Question

$$ {\displaystyle 0.2(c-4)+1=0.15(c+2)}$$

Answer

**step1** Understanding the Goal

The problem asks us to find a special number, which we call 'c'. This number 'c' makes the value on the left side of the equal sign exactly the same as the value on the right side. We need to find this specific value of 'c' for the equation: $$0.2 \times (c-4) + 1 = 0.15 \times (c+2)$$. Our goal is to make both sides of the equation balance.

**step2** Choosing a Strategy to Find 'c'

In elementary school, when we want to find an unknown number in an equation like this, a helpful strategy is to try different numbers for 'c' and see if they make both sides equal. We will pick a number for 'c', calculate the value of the left side, then calculate the value of the right side, and see if they match. If they match, we have found our number 'c'.

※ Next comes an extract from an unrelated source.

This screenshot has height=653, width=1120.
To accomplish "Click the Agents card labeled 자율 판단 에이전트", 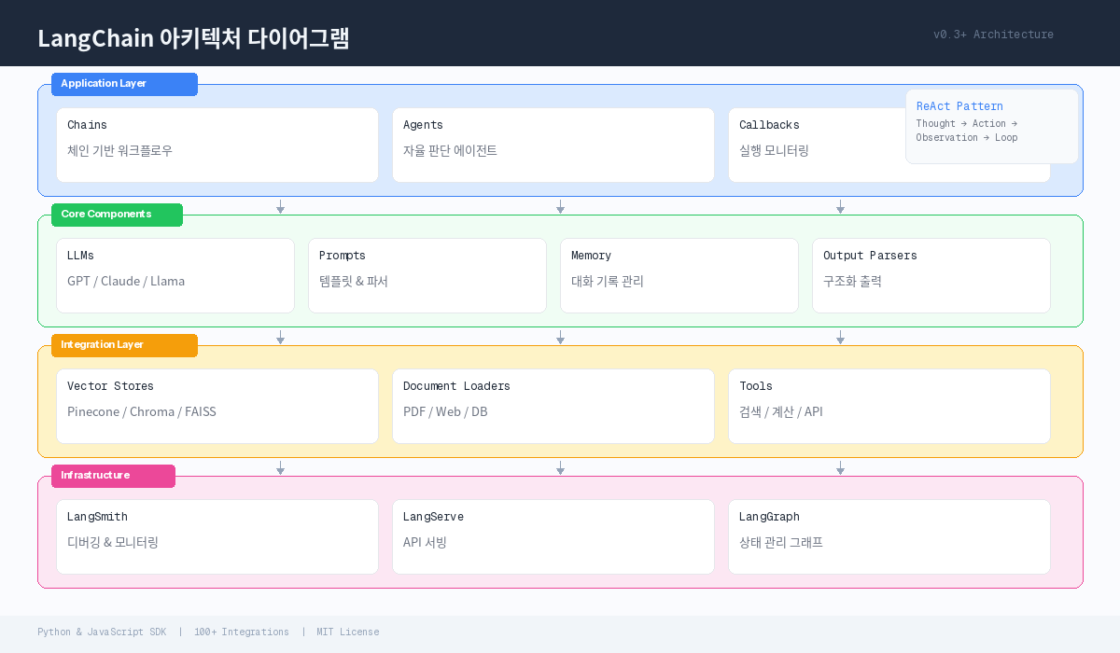I will tap(553, 145).
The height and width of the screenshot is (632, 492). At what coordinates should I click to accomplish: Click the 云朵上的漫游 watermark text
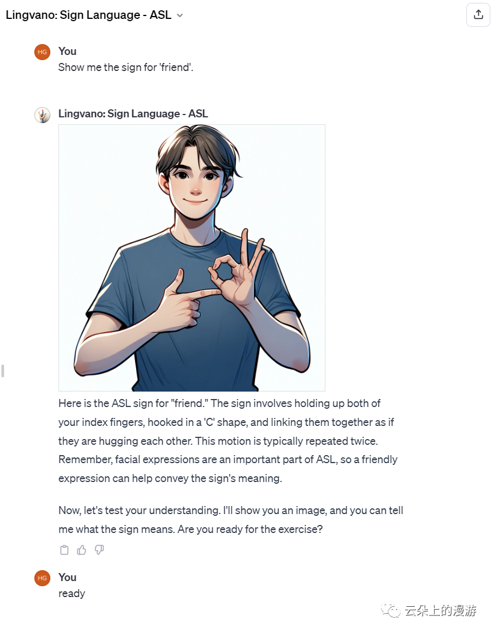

**step3** Testing a Value for 'c'

Let's try the number 2 for 'c'. We will substitute '2' in place of 'c' on both sides of the equation and then perform the calculations. This will show us if 2 is the correct value for 'c'.

**step4** Calculating the Left Side of the Equation

First, we look at the left side of the equation: $$0.2 \times (c-4) + 1$$.
We replace 'c' with '2':
$$0.2 \times (2-4) + 1$$
According to the order of operations, we always solve what's inside the parentheses first.
So, we calculate $$2-4$$.
If you have 2 and you need to take away 4, you go past zero. You can think of it like going down 4 steps from step 2. You go from 2 to 1, then to 0, then to -1, then to -2.
So, $$2-4 = -2$$.
Now our expression looks like this: $$0.2 \times (-2) + 1$$.
Next, we perform the multiplication: $$0.2 \times (-2)$$.
When we multiply a positive number by a negative number, the result is negative.
We know that $$0.2 \times 2 = 0.4$$.
So, $$0.2 \times (-2) = -0.4$$.
Finally, we add 1 to this result: $$-0.4 + 1$$.
Adding 1 to -0.4 means we start at -0.4 on a number line and move 1 unit to the right.
This is the same as finding $$1 - 0.4$$.
If we have 1 whole and take away 4 tenths (0.4), we are left with 6 tenths (0.6).
So, the value of the left side is $$0.6$$.

**step5** Calculating the Right Side of the Equation

Now, let's look at the right side of the equation: $$0.15 \times (c+2)$$.
We replace 'c' with '2':
$$0.15 \times (2+2)$$
Again, we solve what's inside the parentheses first:
$$2+2 = 4$$.
Now our expression looks like this: $$0.15 \times 4$$.
To multiply $$0.15 \times 4$$, we can think of it as 15 hundredths multiplied by 4.
First, multiply the whole numbers: $$15 \times 4 = 60$$.
Since we were multiplying hundredths, our answer will also be in hundredths.
So, 60 hundredths is written as $$0.60$$.
We can simplify $$0.60$$ to $$0.6$$ because the zero at the end of a decimal does not change its value.
So, the value of the right side is $$0.6$$.

**step6** Comparing the Sides and Stating the Solution

After calculating both sides with 'c' being 2:
The left side of the equation is $$0.6$$.
The right side of the equation is $$0.6$$.
Since the value of the left side is equal to the value of the right side ($$0.6 = 0.6$$), this means that our chosen value for 'c', which is 2, is the correct number that solves the equation.
Therefore, $$c=2$$.